Some people eat, sleep and chew gum, I do genealogy and write...

Saturday, June 9, 2018

Genealogical Research Hazards

We could go blithely along for years with our genealogical research and never be aware of the hazards that lurk just beneath our awareness. The main issues involve doing the math and checking the places where events were supposed to occur. As I examine existing pedigrees, I find the same hazards over and over again. The consequences of ignoring these hazards are the high probability that you have left your family line and are researching or working on the wrong, usually unrelated, people.

Here are some of the most common and most dangerous hazards.

Hazard #1

Failing to do the math. 

This example of a flight of fancy is a good illustration of failing to do the math as well as several other hazards. This is a real entry in the Family Tree. The Father in this example is 65 years old when the two children were supposed to be born. His wife, Alice, however, is only six years old when William and Ralph are born. The father could have had children but Alice is not the mother. Notice also that the grandparent William Malbon also had two children the same year.

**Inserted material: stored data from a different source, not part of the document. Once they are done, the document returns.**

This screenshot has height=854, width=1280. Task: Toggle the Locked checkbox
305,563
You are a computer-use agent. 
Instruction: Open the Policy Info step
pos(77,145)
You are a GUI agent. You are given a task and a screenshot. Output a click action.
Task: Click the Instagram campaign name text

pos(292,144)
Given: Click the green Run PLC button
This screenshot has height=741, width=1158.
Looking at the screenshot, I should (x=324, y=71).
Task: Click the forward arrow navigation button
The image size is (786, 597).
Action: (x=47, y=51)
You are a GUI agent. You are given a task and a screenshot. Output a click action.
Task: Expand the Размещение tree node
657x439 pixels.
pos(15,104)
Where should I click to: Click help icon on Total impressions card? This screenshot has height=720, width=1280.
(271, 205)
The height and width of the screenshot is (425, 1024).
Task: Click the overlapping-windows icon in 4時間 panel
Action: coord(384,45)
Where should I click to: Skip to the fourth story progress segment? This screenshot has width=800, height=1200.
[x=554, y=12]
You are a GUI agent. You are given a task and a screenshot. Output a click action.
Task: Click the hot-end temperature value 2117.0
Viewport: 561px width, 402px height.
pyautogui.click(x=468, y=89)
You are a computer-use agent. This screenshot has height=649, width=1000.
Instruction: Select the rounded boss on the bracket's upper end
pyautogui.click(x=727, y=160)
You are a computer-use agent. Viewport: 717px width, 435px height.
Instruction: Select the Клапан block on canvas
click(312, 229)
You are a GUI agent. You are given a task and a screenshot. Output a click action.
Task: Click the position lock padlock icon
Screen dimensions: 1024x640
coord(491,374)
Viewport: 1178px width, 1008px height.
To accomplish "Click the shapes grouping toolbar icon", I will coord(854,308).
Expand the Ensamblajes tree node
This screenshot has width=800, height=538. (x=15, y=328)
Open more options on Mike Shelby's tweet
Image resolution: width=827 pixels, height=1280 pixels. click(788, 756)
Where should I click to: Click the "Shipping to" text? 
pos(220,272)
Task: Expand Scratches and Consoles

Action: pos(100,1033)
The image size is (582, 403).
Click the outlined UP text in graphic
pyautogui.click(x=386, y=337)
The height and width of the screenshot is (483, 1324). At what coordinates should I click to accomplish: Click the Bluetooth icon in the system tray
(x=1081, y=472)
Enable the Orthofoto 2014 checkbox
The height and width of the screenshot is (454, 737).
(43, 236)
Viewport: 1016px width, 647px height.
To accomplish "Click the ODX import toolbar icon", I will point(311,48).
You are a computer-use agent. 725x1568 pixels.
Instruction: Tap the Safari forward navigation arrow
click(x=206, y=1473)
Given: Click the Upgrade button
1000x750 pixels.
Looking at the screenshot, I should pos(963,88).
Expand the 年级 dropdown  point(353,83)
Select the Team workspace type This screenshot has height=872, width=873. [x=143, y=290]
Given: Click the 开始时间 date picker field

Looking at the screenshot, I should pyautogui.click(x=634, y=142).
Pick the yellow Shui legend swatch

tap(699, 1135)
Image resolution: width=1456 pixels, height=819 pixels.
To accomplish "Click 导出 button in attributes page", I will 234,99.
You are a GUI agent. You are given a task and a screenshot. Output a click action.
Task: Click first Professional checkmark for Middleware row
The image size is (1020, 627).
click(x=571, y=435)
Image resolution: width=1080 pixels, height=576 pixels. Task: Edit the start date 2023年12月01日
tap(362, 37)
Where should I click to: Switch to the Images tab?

If you think this is a ridiculous example, I suggest you start using your calculator to check the ages of those people you have in your own extended pedigree.

Hazard #2

Failing to check the places.

This is one of my most common themes in writing about genealogical research. This Malbon line is an excellent example of the kind of fuzzy thinking that ignores geography and history when doing genealogy. Here is an example

If you were to look at this part of a pedigree and didn't examine the locations listed, you might not catch the problem. Here are the people and their locations.

John Rogers b. 1612 in Breage, Cornwall, England and his son,
John Rogers b. 1636 in Trescowe, Cornwall, England and his daughter
Mary Rogers b. 1667 in England (no location listed) who marries
John Hovenden who was b. 1663 in Northiam, Sussex, England

Here's what that all looks like on a map.

The dates here are in the early 1600s. Absent an explanation about how this family in Cornwall had a daughter that married a man from Sussex, this is not at all defensible or likely.

Hazard #3 

Choosing a similar name or whatever.

The short list above has a person named Mary Rogers who was listed like this:

She is supposed to have 6 sources which show that she was christened in Ticehurst, Sussex, England. However, her parents are shown as being from Cornwall. Actually, there are two sets of listed parents, one family is from Sussex. Which is correct? A quick check of the number of people named Mary Rogers in Sussex at that time shows the following from

There are over 6,000 people shown in the records of Sussex County with the name of Mary Rogers. How many are there in Ticehurst? Only one.

She is not the Mary Rogers who was born in a family in Cornwall. Now, if you started to do the research on the Cornwall line, you would be off on an unrelated line.

There are a lot more hazards but these three cover the majority of the errors in many online family trees.